Di Giovine said that he took issue with the tourism industry term, “carrying capacity,” which refers to the “physical pressures on the site, particularly when tourists exceed,” a certain limit of visitors. He prefers sustainability, clarifying that there are “pressures that the carrying capacity concept doesn’t immediately call to mind, but which the sustainability term does.” These pressures, he said, include economic pressures where foreign companies earn more than the locals, environmental pressures like pollution and trash, and a variety of social pressures relating to controlling representations of their identities.

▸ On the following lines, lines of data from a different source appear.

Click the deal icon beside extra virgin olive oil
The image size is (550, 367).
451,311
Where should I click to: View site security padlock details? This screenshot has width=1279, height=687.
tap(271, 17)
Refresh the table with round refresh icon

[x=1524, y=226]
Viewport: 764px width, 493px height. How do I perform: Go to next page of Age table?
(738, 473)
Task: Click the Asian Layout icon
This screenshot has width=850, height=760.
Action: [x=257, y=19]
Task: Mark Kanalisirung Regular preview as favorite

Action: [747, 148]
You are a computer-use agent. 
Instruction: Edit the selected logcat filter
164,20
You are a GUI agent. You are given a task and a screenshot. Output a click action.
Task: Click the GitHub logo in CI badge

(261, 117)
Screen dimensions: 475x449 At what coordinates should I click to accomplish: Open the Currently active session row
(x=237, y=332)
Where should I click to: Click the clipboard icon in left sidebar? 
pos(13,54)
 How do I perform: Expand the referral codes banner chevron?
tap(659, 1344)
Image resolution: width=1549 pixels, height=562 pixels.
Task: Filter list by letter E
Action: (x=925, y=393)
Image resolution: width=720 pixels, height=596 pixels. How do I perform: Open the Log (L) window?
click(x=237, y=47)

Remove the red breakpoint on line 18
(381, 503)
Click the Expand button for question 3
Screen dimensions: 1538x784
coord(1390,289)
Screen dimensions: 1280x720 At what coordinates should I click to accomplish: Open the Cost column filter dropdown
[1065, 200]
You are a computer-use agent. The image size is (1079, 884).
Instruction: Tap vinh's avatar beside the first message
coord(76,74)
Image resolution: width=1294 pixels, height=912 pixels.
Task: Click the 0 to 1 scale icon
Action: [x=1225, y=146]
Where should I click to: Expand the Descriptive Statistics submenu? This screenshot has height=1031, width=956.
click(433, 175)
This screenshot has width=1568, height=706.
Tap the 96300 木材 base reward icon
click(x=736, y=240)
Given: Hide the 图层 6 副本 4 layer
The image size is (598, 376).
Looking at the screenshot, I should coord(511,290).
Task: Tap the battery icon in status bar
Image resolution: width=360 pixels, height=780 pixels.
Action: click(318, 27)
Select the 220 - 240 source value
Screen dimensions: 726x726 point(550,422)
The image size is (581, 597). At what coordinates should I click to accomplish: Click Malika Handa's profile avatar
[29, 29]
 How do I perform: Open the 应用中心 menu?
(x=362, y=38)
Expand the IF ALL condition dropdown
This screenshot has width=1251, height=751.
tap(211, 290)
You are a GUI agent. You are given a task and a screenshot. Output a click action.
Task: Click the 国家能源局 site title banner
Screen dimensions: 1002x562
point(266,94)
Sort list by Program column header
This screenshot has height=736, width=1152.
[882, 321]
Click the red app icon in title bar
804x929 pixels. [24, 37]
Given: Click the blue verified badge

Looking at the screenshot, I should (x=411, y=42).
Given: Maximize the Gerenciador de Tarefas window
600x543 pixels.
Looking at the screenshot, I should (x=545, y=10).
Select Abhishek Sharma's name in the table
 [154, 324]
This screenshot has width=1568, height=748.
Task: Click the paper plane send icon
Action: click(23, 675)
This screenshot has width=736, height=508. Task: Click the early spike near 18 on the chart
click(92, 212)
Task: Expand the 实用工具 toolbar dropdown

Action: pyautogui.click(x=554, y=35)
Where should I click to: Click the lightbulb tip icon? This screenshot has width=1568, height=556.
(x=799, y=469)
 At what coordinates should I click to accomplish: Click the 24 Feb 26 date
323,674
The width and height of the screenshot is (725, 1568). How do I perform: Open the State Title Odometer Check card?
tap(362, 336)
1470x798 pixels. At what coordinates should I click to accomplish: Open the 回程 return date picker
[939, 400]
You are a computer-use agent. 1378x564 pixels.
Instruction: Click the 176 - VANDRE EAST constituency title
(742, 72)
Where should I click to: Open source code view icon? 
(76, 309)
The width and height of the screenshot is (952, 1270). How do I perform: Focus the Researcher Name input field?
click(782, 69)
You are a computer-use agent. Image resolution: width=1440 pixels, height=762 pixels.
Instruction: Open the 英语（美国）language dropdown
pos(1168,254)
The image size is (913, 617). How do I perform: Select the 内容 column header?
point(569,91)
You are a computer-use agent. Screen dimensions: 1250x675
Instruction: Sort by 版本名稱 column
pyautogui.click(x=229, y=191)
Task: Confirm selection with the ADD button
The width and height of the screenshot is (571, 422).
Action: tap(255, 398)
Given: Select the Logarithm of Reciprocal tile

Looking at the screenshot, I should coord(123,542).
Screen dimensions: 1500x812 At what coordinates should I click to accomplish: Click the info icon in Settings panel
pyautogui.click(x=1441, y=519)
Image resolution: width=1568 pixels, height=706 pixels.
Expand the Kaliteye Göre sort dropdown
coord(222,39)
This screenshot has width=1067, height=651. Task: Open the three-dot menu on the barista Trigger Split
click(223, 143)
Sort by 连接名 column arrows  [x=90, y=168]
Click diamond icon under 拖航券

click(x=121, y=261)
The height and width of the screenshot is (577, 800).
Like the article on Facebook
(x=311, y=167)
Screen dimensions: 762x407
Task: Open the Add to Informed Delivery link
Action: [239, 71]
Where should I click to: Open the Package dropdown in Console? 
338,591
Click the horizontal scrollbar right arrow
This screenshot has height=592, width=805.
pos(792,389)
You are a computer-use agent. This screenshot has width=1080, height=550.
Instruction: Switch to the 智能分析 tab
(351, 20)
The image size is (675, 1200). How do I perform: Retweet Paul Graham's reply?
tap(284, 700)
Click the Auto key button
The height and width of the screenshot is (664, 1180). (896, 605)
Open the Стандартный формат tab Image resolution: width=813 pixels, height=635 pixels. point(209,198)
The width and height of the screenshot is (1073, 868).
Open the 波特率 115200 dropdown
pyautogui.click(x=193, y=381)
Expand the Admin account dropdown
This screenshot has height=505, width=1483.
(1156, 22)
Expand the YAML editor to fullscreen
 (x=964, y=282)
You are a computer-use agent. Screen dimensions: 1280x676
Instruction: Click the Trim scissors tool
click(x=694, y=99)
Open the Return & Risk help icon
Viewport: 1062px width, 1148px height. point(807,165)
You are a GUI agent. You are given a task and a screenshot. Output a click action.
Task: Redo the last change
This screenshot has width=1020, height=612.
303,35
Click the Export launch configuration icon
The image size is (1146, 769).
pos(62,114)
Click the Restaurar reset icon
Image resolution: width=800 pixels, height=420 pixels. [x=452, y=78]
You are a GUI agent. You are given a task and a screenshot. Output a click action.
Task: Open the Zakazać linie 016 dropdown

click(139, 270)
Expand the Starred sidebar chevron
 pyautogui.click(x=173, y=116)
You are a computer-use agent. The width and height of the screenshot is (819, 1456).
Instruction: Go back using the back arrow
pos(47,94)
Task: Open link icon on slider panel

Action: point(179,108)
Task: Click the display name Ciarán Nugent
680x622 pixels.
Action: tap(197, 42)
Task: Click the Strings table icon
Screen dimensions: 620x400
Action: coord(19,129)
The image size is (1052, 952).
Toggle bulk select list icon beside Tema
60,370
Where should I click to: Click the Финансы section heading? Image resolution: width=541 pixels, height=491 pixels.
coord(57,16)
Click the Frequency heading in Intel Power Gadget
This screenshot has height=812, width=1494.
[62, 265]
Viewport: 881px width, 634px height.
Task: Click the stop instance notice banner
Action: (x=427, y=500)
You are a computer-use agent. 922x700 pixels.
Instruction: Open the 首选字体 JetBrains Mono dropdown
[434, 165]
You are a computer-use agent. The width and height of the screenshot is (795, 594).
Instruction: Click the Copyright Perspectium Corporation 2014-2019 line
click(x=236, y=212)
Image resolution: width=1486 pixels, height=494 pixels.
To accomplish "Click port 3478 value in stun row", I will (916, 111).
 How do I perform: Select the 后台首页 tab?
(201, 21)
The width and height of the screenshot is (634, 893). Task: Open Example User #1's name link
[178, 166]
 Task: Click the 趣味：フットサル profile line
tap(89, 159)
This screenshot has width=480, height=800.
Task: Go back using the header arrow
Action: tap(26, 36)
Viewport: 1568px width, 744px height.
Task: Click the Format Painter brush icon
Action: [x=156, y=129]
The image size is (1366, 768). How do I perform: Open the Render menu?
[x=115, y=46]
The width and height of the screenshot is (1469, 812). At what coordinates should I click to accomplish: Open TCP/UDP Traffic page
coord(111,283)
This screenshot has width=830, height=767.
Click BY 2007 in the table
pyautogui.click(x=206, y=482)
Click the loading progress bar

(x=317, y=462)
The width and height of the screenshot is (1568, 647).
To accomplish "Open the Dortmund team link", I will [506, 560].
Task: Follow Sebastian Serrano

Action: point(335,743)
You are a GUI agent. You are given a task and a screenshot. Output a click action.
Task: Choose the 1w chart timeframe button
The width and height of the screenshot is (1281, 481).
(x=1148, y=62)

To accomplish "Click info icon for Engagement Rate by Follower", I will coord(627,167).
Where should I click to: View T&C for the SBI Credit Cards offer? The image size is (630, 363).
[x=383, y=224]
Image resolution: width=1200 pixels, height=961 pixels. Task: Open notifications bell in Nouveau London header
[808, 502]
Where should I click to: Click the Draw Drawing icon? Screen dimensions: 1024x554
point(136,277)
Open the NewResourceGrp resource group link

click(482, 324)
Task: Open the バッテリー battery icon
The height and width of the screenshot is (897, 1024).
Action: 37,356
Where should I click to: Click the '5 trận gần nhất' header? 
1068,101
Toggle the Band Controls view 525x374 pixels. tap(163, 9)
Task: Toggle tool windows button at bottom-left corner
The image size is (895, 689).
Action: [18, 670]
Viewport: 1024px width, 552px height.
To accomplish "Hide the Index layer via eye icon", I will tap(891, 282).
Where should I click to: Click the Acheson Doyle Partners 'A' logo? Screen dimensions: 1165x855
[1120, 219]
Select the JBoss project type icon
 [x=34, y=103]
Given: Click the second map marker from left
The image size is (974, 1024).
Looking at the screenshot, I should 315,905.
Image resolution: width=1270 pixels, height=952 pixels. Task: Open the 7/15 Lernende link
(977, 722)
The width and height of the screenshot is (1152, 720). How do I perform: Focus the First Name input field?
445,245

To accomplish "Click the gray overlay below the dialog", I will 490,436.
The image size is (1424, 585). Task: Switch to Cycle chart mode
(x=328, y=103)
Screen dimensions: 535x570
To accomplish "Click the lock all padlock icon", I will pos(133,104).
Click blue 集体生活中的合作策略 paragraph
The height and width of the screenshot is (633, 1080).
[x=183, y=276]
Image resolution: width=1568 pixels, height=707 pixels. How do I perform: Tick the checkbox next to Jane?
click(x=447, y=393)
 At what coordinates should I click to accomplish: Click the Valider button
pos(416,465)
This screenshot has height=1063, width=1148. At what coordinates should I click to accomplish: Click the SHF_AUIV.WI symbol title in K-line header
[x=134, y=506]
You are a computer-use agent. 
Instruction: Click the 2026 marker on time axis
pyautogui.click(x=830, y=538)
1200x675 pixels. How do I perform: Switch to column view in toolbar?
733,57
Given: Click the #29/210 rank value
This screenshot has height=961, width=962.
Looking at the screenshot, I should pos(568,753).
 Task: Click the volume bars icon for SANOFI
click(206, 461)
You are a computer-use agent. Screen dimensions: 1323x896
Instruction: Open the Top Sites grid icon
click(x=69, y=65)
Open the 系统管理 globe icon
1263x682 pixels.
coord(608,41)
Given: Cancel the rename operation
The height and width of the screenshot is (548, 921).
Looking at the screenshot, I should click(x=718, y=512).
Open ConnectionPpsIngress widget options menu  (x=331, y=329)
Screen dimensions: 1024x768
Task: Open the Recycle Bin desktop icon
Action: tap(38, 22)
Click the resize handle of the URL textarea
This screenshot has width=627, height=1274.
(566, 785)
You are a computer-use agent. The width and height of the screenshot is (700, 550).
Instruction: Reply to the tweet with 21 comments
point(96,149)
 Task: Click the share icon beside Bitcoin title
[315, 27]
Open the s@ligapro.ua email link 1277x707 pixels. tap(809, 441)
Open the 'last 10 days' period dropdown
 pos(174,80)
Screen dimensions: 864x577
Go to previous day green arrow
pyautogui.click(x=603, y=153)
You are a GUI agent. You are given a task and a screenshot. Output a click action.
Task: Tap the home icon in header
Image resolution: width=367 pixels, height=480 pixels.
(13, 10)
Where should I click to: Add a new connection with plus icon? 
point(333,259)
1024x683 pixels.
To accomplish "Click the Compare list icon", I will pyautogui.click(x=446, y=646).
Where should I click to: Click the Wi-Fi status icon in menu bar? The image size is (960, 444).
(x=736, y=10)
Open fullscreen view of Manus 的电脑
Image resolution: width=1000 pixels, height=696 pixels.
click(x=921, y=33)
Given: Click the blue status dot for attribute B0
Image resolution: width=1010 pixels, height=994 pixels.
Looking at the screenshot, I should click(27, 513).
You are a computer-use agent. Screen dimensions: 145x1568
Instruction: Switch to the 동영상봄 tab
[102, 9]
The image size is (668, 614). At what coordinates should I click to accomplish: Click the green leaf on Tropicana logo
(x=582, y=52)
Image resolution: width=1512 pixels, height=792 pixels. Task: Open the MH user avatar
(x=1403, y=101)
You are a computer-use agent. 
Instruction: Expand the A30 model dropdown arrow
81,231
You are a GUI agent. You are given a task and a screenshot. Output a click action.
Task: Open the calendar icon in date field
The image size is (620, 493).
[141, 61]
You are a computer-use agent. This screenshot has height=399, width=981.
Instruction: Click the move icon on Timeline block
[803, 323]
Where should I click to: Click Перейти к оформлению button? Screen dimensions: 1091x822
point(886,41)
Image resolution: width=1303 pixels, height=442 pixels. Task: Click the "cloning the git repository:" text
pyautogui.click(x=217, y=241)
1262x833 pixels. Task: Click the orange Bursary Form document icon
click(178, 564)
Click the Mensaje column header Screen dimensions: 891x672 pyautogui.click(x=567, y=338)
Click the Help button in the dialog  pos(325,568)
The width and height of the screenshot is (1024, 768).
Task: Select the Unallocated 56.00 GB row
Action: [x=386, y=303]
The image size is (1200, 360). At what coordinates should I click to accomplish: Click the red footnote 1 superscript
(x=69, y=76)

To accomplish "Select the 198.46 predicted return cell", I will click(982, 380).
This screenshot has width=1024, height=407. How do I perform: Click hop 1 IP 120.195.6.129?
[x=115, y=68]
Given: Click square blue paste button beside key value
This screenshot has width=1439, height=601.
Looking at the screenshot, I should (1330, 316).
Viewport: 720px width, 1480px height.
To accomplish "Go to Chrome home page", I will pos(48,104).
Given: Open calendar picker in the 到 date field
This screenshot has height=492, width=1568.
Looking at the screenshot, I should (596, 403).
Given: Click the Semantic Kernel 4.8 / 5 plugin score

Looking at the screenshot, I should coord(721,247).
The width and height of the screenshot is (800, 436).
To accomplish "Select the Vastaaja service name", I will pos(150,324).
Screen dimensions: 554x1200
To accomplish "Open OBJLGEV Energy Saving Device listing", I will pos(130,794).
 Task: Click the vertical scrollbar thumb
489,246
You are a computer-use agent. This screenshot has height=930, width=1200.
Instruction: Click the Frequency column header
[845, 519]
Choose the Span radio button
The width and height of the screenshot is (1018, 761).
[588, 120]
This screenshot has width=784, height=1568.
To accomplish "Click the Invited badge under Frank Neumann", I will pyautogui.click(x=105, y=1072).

This spring Di Giovine spoke on the anthropological perspective on sustainable tourism to the International Committee on Cultural Tourism, ICCT, an arm of ICOMOS. “Instead of presenting solely [his] view, [he] conducted interviews with the Director and President-Elect of the American Anthropological Association, and then circulated a survey to some 500 anthropologists.” Presented with all of the issues in modern tourism he had just outlined, Di Giovine argued, alongside respondents, that for the tourism of the future to be sustainable, education shouldn’t be directed solely at locals because they know their land. It’s outsiders, Di Giovine said, who are, “switching the emphasis.”

The industry, he said, ought to spread awareness about conservation as well as compel them to physical preservation. One professional anthropologist said in Di Giovine’s survey that they advocated for the construction of a “framework of sentiment for approaching the culture and practices of another group in a respectful and open-minded manner with the intention of leaving something behind.”